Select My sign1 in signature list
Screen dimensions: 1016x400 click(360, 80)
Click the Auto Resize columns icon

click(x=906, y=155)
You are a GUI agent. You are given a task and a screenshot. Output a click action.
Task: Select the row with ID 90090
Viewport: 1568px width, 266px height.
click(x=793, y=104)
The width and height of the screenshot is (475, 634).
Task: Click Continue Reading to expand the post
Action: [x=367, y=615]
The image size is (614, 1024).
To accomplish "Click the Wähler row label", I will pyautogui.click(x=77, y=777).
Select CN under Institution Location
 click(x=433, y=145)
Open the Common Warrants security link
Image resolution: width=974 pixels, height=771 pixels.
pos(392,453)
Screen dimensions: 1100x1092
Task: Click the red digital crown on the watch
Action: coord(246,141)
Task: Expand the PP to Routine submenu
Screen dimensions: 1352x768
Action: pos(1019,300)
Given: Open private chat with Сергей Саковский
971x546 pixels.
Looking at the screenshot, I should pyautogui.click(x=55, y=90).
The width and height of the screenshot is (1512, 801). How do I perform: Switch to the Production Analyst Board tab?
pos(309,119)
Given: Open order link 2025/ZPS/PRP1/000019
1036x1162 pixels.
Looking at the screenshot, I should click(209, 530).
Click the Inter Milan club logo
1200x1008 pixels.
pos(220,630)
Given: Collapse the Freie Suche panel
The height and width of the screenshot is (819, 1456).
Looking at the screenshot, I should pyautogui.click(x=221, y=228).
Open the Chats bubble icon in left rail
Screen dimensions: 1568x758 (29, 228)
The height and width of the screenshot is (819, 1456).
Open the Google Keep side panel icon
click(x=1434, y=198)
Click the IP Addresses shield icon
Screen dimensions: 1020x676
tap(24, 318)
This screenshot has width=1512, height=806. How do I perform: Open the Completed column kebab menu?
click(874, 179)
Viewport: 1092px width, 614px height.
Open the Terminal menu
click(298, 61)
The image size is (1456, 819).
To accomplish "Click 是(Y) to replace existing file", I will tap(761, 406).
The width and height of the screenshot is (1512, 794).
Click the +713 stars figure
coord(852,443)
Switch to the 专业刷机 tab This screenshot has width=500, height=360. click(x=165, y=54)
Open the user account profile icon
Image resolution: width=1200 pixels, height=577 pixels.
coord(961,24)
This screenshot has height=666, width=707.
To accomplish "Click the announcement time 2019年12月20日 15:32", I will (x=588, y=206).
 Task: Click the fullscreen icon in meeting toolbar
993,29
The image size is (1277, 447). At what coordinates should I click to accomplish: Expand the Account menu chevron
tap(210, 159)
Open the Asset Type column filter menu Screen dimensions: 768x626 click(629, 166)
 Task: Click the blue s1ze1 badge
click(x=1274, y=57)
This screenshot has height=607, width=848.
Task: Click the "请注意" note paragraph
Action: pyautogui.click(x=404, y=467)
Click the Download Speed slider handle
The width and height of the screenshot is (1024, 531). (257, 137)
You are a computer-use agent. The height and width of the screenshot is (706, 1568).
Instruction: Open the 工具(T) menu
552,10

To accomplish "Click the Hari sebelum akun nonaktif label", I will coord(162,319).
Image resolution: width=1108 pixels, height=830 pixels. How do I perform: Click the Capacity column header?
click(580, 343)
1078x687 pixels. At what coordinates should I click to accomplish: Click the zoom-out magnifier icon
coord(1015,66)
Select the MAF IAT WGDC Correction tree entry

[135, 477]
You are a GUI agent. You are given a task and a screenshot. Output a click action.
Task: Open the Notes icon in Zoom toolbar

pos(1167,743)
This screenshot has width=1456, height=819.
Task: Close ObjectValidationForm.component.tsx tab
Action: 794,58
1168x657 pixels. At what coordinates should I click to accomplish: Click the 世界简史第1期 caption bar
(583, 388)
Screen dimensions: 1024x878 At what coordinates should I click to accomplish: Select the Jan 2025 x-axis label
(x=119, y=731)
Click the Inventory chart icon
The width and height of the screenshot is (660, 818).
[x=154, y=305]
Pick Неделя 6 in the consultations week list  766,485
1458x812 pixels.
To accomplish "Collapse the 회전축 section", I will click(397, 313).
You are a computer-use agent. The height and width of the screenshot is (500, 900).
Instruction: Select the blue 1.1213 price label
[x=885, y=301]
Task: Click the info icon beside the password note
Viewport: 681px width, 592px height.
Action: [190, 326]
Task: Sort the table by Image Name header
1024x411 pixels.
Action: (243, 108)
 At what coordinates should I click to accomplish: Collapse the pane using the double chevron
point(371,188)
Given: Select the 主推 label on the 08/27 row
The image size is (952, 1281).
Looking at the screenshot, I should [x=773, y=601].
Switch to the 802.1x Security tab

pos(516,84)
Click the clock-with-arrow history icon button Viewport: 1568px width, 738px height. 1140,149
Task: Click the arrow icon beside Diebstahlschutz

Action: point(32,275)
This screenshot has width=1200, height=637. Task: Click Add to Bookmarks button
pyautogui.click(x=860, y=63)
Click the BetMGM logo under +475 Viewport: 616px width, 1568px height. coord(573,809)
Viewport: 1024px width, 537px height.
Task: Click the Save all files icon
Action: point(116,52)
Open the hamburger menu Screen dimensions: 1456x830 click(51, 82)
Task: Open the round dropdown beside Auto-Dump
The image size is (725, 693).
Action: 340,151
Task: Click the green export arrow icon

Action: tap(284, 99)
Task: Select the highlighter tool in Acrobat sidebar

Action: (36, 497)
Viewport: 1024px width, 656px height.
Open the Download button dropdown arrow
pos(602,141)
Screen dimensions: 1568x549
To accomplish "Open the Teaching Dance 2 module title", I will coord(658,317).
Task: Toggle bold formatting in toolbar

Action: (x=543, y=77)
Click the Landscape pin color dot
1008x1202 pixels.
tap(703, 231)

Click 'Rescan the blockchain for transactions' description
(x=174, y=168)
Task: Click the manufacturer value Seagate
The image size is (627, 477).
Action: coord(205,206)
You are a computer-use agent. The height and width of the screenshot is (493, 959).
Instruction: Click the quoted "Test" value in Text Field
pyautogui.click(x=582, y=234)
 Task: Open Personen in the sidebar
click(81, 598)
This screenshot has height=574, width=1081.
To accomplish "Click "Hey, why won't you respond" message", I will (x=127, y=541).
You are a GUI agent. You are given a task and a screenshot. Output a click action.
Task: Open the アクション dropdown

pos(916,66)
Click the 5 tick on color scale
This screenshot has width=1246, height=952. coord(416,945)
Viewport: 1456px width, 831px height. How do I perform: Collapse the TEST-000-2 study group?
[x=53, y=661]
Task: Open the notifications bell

▸ Directive
Find every line in the data above that contains the string "Collapse" and copy each one out in full.

▸ Solution for this task
Given: Collapse the Freie Suche panel
To accomplish "Collapse the 회전축 section", I will click(397, 313).
 At what coordinates should I click to accomplish: Collapse the pane using the double chevron
Viewport: 1456px width, 831px height. How do I perform: Collapse the TEST-000-2 study group?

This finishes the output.